══ Extract
Useless, useless, useless….

The last thing I need when trying to clear my head of chaos is the deafening sound of my own accelerated heart rate. Though it wouldn’t be surprising that my heart purposefully takes advantage of any small reason to test itself since this is likely the most exercise it gets all year. …sad but true… and, despite such frustrations, our hearts really don’t ever get the recognition they deserve.

Dear heart,
My sincerest apologies for overlooking you. I really am most grateful for the mechanism that you are and would be frightfully disappointed if you were to seek employment elsewhere. All the same, I find it most thoughtless of you to race out of control when I most need to concentrate or am pressed for time to escape something fearful or unable to find the words to impress someone by whom I am most impressed. Consequently, I am formally appealing to you to take greater caution in doing what you do best.
Yours ect.

Tuesday, May 13, 2008

Welcome... my REAL first blog.

This, I am proud to announce, is the very first of many actual blogs to be recorded in this space which bears my name as author and it is a great relief. My interpersonal communications class- and, consequently, my entire freshman year of college- has now been completed and I am free to use this region of virtual existence as I please.

I have considered before the possibility of creating a blog, but never pursued it. I suppose I felt it a little conceited to assume that anyone would want to read anything I think and say just because I said it in the form of a blog, but as it was required to use one for that class I think I won’t let this opportunity go to waste now that I’ve got it all set up.

I’m home for the summer. And I’ve never earned a break more in my life. But, as everyone here’s still in work or school all day and I haven’t found a job yet, the amount of time left to my disposal is overwhelming. My art box which, after an entire school year in hibernation, was probably considering writing a will when I finally opened it 5 days ago and I don’t think I’ve ever sharpened pencils so many times in one week. It’s a good feeling and one I’ve been missing to have no place to walk in my bedroom because of the unending heaps of paper and erasers and various tools that would destroy the carpet if accidentally stepped on. I even broke out my guitar (Cedric) and old sheet music to brush up. I’m not getting far yet, but I’ve got time, that’s for sure.

Today I drew, played, sang, cooked, read and slept. That’s about all. I certainly believe I’ve earned the relaxation, but I don’t know how anyone could live their whole life that way. Especially not by themselves. I really can’t wait to start working and doing things that have purpose beyond filling up my day. Such as writing a blog that I already know no one will read. But then, I don’t think I’m really writing this for anyone else. I think it’s me that needs to project my thoughts into something else. Like a pensive. Just to relieve the growing tension in my mind. And so, in that respect, I suppose I’ve served my purpose here.
Good night.

Thursday, April 17, 2008

The Red Herring: our favorite fallacy

I believe that of all the logical fallacies this is the one with which I am most familiar. I spent a period of time last year studying them because I was curious and I had a class that wasn’t teaching me much for a period of time so I would read about it. The reason this particular fallacy is so distinguished to me is that it is more common in our universe than any of the others. Alright, that wasn’t in the book I read, but if I ever were to write a book about logic (which I am seriously considering- the world needs it!) I would mention that I am convinced of this fact.
════
══ Supplied entries
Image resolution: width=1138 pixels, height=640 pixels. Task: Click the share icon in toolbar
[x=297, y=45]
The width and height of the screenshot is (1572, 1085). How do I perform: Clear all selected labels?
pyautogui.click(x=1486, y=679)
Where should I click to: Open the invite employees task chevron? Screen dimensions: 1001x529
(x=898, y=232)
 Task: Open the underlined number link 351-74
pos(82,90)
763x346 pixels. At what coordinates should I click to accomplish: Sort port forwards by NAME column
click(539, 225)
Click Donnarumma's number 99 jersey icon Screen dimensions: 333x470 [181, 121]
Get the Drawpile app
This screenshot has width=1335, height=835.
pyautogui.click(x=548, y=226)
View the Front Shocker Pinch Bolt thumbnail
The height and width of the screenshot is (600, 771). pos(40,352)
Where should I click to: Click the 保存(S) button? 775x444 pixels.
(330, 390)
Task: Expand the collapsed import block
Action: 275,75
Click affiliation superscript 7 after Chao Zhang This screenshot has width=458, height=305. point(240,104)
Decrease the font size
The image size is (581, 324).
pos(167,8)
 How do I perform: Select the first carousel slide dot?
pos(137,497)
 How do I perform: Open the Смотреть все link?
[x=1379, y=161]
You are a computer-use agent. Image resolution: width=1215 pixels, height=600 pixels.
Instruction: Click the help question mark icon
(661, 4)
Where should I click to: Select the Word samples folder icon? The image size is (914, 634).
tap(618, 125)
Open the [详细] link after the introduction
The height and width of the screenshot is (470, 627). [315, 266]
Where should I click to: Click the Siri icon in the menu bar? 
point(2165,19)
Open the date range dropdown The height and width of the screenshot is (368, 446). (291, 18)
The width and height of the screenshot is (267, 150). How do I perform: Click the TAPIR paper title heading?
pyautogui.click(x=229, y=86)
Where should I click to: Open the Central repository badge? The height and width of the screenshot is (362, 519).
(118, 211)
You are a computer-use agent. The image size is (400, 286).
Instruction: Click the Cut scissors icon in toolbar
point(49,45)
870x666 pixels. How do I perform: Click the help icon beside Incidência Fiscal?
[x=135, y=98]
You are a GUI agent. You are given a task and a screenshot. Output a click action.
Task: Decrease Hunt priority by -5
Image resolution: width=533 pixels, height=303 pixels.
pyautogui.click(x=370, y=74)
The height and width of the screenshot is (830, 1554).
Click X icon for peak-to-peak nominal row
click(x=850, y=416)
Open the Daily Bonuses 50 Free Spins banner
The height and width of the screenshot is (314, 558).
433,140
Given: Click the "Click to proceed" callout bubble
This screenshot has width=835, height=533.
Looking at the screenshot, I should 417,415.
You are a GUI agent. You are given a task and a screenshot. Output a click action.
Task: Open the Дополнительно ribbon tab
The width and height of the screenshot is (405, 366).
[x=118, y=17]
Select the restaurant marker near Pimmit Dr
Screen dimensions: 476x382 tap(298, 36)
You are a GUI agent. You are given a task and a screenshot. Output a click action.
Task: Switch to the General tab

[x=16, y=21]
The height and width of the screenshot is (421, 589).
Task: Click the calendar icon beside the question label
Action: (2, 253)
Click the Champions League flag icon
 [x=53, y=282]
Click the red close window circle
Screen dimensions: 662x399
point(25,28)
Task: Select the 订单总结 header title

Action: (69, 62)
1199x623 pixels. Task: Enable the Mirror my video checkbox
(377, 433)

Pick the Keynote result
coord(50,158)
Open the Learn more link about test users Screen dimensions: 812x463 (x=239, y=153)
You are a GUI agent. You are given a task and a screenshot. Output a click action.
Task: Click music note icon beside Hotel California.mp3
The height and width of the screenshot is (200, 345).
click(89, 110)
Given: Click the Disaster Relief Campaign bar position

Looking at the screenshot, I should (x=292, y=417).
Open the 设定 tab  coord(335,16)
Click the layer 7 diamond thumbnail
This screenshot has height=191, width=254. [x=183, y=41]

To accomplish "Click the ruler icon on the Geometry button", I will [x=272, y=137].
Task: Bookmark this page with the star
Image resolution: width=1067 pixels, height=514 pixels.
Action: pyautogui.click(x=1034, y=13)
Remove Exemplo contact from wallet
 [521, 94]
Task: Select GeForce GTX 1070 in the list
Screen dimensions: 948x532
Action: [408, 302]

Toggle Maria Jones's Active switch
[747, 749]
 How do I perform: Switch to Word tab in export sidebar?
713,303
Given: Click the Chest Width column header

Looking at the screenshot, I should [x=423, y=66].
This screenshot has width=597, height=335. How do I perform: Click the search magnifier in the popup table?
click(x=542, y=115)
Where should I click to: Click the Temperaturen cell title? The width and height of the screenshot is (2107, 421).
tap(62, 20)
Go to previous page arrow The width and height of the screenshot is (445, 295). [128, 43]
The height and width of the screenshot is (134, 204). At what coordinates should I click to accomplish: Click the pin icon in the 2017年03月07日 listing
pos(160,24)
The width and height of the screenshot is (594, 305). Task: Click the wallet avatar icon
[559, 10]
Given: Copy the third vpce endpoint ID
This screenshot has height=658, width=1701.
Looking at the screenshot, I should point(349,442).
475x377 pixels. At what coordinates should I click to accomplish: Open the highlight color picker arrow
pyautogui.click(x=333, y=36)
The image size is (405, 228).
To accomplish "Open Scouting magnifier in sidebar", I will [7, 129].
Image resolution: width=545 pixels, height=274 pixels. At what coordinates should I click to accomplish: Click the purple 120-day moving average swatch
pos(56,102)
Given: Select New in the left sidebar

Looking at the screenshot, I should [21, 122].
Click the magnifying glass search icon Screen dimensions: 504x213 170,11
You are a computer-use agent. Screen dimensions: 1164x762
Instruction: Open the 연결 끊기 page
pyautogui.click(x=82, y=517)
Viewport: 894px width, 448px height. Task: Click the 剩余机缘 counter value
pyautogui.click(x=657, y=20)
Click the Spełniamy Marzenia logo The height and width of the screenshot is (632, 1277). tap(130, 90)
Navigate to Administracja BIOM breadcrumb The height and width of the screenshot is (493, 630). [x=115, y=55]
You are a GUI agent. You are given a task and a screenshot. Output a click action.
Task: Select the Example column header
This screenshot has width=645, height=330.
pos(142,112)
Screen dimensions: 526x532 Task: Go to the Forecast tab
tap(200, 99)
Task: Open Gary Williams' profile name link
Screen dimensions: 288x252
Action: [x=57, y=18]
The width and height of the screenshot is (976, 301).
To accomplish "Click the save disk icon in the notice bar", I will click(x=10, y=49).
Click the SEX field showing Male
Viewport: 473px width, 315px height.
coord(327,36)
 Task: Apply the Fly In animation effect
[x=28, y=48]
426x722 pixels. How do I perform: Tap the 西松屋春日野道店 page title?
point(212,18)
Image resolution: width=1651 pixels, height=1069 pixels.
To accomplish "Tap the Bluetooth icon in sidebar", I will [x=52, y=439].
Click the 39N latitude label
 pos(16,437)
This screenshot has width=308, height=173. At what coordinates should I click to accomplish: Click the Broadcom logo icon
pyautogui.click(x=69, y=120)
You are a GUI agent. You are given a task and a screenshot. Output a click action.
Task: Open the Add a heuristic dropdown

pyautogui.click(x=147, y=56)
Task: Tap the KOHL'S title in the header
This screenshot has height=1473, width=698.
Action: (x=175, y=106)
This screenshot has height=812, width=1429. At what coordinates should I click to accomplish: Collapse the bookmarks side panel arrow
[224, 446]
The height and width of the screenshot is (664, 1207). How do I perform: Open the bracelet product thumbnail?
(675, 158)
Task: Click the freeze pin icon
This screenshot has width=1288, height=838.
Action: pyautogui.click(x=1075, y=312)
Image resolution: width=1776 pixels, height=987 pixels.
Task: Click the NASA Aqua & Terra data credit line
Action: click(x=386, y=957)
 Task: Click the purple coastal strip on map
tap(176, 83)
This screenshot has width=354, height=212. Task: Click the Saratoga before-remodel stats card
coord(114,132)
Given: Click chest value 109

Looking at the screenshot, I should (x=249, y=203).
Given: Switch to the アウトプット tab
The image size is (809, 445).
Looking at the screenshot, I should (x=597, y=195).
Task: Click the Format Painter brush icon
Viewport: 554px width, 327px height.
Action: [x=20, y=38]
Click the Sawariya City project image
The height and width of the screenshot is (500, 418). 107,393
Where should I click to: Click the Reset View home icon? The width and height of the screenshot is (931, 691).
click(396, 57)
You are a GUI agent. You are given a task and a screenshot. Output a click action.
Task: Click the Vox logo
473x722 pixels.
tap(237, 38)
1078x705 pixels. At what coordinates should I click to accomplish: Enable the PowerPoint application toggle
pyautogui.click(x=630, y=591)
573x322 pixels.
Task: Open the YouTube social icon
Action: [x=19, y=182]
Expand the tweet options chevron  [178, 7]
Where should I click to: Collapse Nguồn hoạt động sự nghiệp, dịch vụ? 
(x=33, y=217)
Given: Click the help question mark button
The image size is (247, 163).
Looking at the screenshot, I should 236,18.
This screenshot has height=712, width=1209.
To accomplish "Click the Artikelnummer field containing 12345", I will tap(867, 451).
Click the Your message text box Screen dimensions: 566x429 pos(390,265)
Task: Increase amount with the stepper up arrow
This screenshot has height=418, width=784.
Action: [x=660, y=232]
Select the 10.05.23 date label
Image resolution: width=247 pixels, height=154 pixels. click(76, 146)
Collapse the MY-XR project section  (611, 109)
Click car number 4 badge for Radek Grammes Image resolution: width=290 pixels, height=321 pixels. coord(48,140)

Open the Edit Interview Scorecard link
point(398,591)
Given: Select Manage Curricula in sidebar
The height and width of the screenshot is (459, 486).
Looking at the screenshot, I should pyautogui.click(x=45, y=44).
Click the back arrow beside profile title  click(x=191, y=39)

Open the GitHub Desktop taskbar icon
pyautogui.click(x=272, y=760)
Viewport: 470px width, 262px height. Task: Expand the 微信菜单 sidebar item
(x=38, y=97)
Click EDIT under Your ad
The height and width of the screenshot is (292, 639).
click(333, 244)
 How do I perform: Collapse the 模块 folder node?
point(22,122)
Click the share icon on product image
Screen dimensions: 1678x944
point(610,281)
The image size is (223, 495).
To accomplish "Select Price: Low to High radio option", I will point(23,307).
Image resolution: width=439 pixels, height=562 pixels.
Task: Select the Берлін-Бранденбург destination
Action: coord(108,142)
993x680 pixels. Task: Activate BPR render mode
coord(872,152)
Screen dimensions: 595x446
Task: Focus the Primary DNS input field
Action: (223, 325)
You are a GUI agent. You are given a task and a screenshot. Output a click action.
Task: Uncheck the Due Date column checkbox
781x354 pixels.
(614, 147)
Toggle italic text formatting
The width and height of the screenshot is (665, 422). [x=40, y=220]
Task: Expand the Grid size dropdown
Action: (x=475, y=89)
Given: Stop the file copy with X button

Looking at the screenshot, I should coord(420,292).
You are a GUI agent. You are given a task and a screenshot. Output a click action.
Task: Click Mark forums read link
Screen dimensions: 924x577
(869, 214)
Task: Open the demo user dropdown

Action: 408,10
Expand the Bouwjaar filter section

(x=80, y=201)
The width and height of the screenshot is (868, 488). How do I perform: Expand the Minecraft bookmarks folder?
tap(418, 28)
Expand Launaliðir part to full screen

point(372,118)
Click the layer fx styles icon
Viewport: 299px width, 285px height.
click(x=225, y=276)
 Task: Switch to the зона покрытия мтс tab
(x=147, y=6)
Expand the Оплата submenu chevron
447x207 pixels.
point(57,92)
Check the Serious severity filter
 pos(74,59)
════
▸ Your tasks
(a) In the blog excerpt, what name does the writer give to the guitar?
(b) Repeat the blog excerpt from "I believe that" up to and including "of this fact.".

▸ Written responses
(a) Cedric

(b)
I believe that of all the logical fallacies this is the one with which I am most familiar. I spent a period of time last year studying them because I was curious and I had a class that wasn’t teaching me much for a period of time so I would read about it. The reason this particular fallacy is so distinguished to me is that it is more common in our universe than any of the others. Alright, that wasn’t in the book I read, but if I ever were to write a book about logic (which I am seriously considering- the world needs it!) I would mention that I am convinced of this fact.